Я снова вернулся к плотникам. Поспел был уже там, завороженно смотрел, как работают плотники. Но стоял при этом очень вызывающе, как-никак, с княжьего подворья человек, ученик Ферзя, а не плотник какой-то. Я щелкнул его, подкравшись, в нос, и государственный человек взвизгнул и чихнул.
— Будь здоров, Поспелка, — усмехнулся я.
— Спасибо! — ответил, несколько смутившись и став поскромнее, Поспел.
— Как тебе изба, что строится? — спросил я у государственного мужа. Тот принял важный вид.
— Какая-то не наша изба, новая какая-то, как заморская. Ты, наставник, не из-за моря ли к нам пожаловал? — Глаза Поспелки просто кипели любопытством, и я отогнал мысль, что не от себя он этот вопрос задает.
— Не помню, Поспелка. Может, из-за моря. Но откуда бы я тогда речь знал? Обычай, вежество? Наверное, я все-таки отсюда.
— Наверное. Да ты не печалься, наставник, когда-нибудь вернется память. У нас был такой дружинник, ему о шлем бревно поломали. Пропала память, как не было. А через две зимы вернулась, когда он спьяну башкой-то в дверь воткнулся, а с косяка на голову-то ему — подкова! — утешил меня Поспелка.
— Предлагаешь попробовать? В дверь? — с интересом спросил я.
— Ну необязательно так-то, может, у тебя сама вернется. Да и башка у дружинника того с котел, а шея как у быка, ему ништо от такого. У тебя бы голова не раскололась от такого лечения! — резонно отвечал мне чиновник для особо мелких поручений.
— Тогда повременим моей головой дверь пытать. Ты, Поспелка, учиться у меня не передумал?
— Что ты, наставник, не передумал, конечно! — Поспелка явно испугался.
— Добро. Быть тебе двадцать первым учеником, только работы у тебя еще и по дому хватит, вернее, по додзе. Обычай такой, коль ты младший. Но ты не печалься, уным тоже будет чем заняться, — строго сказал я Поспелу.
— Да работы не чураюсь, наставник, лишь бы хоть изредка в науке быть твоей! — чинно отвечал Поспел.
— Добро. Обещаю, что и науки тебе хватит по самые ноздри, — посулил я Поспелке, тот обрадованно закивал. Что я привязался к пацану? Детей сроду не любил, а вот поди ж ты…

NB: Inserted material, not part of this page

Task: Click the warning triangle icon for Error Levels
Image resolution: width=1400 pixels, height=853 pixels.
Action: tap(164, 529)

Из избы тянуло чем-то вкусным, готовил Дед обед на всю артель и себе с Дворовым, как уже было у нас заведено. Собака моя грозная скребла дверь и тихонько скулила, вот что-то шлепнуло, и Дед заворчал: «На тебе, по заду-то! Утомил оравши!» Последние слова его смешались с сердитым рычанием, и Дед как-то неприлично высоко крикнул: «Ай!» Я поспешно кинулся в избу. Поджав хвост, но взъерошив загривок, посреди комнаты стоял свирепый Граф, а Деда видно не было. На огне кипел котел. Стало ясно, что пороть эту собаку могу только я. Даже трижды нежитю с его заклинаниями это не разрешалось, на том стоял этот щенок и за это готов был умереть.

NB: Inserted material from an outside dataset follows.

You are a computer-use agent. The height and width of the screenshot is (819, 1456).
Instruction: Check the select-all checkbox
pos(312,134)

— Добрый кобель растет, — появился ничуть не смущенный Дед. — Это я ему пробу делал. Утихомирить могу и сам, но не стал, пусть победит. Им в детстве победы нужны, Ферзь. Как и вам, людям… — Дед говорил будто с самим собой, глядя на собаку.

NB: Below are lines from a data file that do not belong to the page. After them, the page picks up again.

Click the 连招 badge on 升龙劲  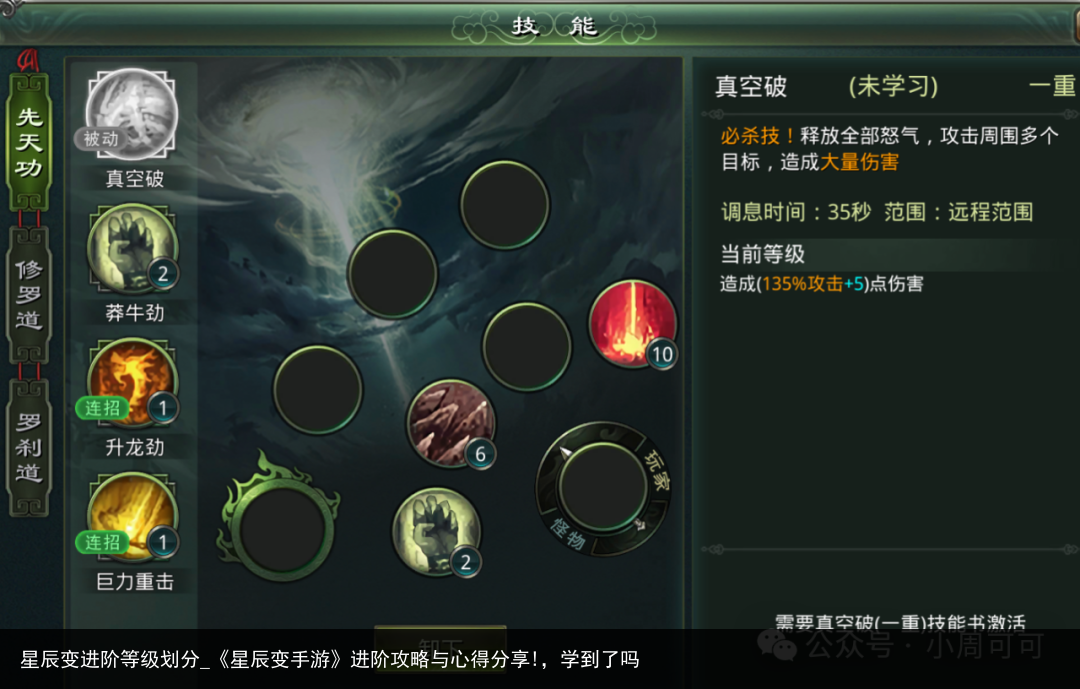tap(102, 408)
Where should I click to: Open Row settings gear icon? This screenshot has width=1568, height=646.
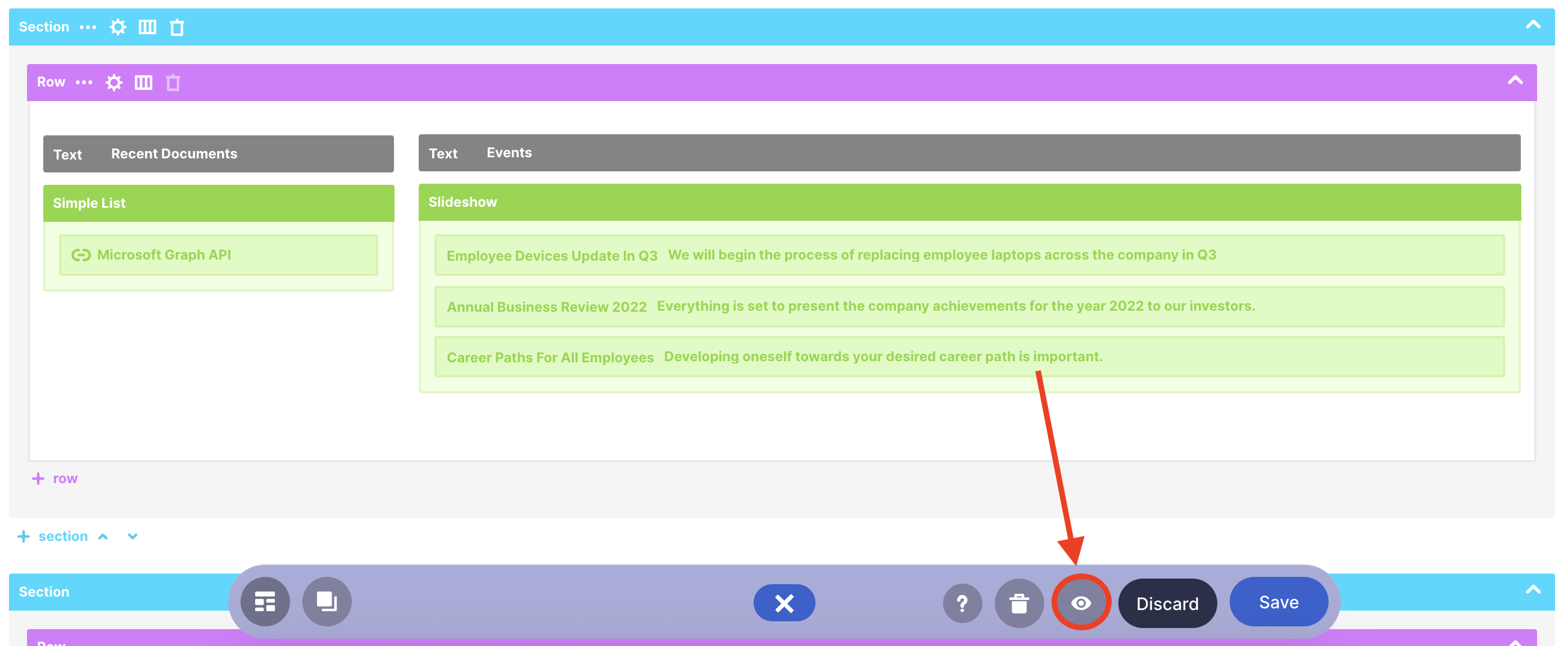[x=114, y=82]
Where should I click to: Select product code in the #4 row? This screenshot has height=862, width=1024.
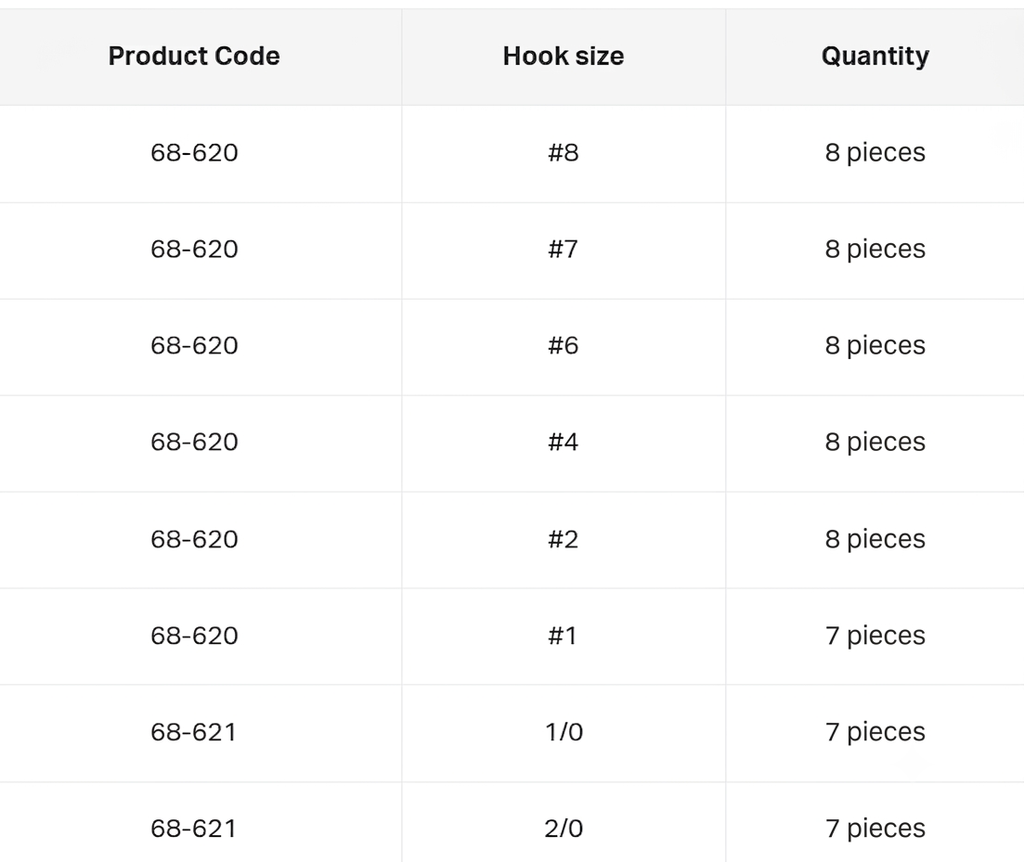point(194,442)
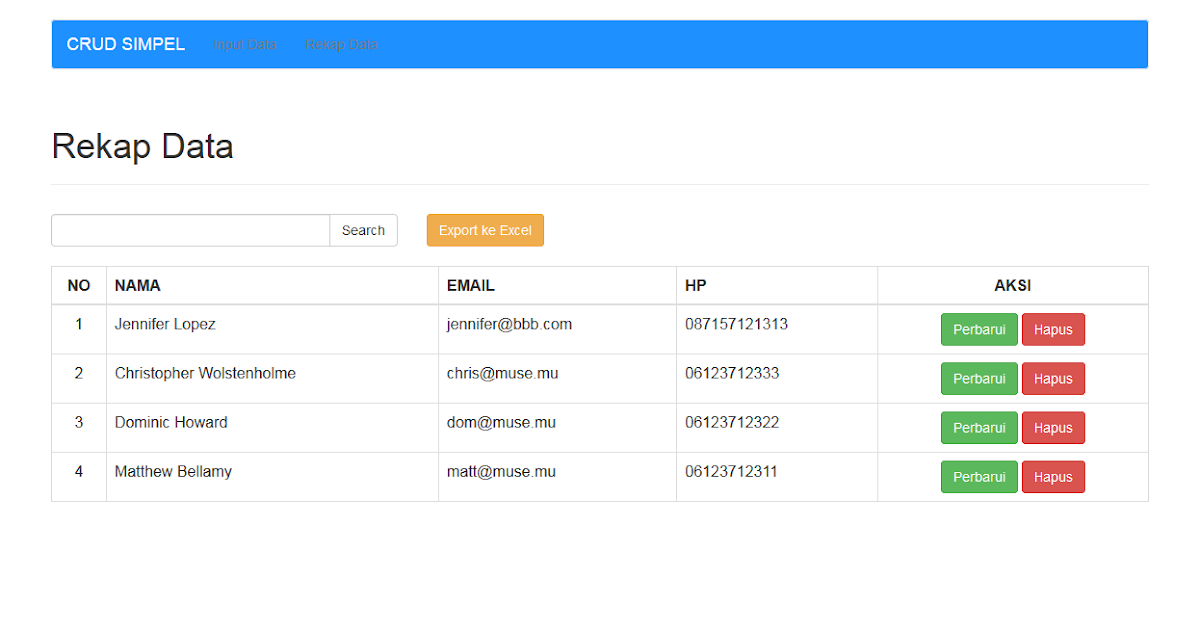Open the Input Data menu item
1200x630 pixels.
[x=245, y=44]
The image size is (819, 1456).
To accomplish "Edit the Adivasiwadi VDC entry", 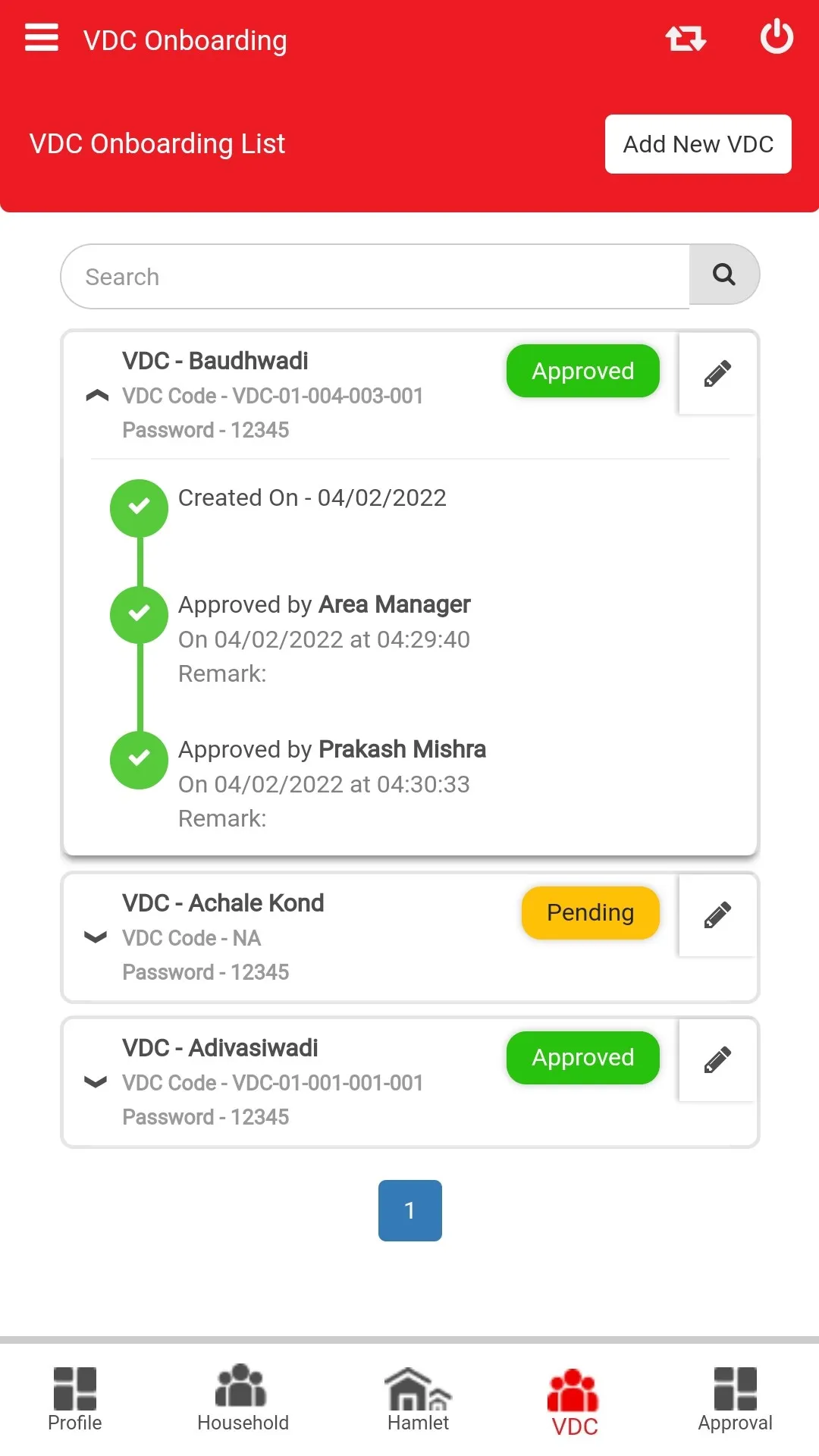I will 717,1059.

— Оно так. У тебя, вижу, готово уже все? — вернул я Деда на землю.
— А будет готово как раз к обеду, Ферзь, не волнуйся! — очнулся Дед от каких-то своих мыслей.
— Хорошо, — я снова вышел на двор, где стоял Поспелка, и прошел за избу. Додзе стало еще выше, вся земля в стружках, опилках, обрезках, стоял крепкий смолистый дух. Плотники работали как заведенные — в одном и том же ритме, без перерыва, без потери времени. Видно было, что так эти люди работали всегда, дурного задора от того, что работали на княжьей работе, не было. Просто — хорошо и честно работали. Залюбуешься.
Тут в доме что-то загромыхало, Поспелка аж присел и порснул было к плотникам, но я поймал его за шиворот:
— Еще раз побежишь с испугу — больше я тебя не знаю. Понял ли? Услышать про что-то и убежать не позорно, а вот увидеть и побежать — настоящий позор. Ты видел, почитай. И бежать хотел. Тебе ли мечу учиться? Может, лучше прялку? — так я преподал свой первый урок бусидо на земле древнего Ростова. Мальчишку я стыдил нарочно, чтобы невмоготу стало. И получилось.
— Пусти, наставник! — завопил малец, и я разжал пальцы, и Поспел кинулся от меня за избу. Хлопнула дверь, зарычал Граф, я поспешно зашагал следом. Вторым уроком будет необходимость понимания безумной отваги и разумной храбрости, хотя так и так путь самурая есть смерть.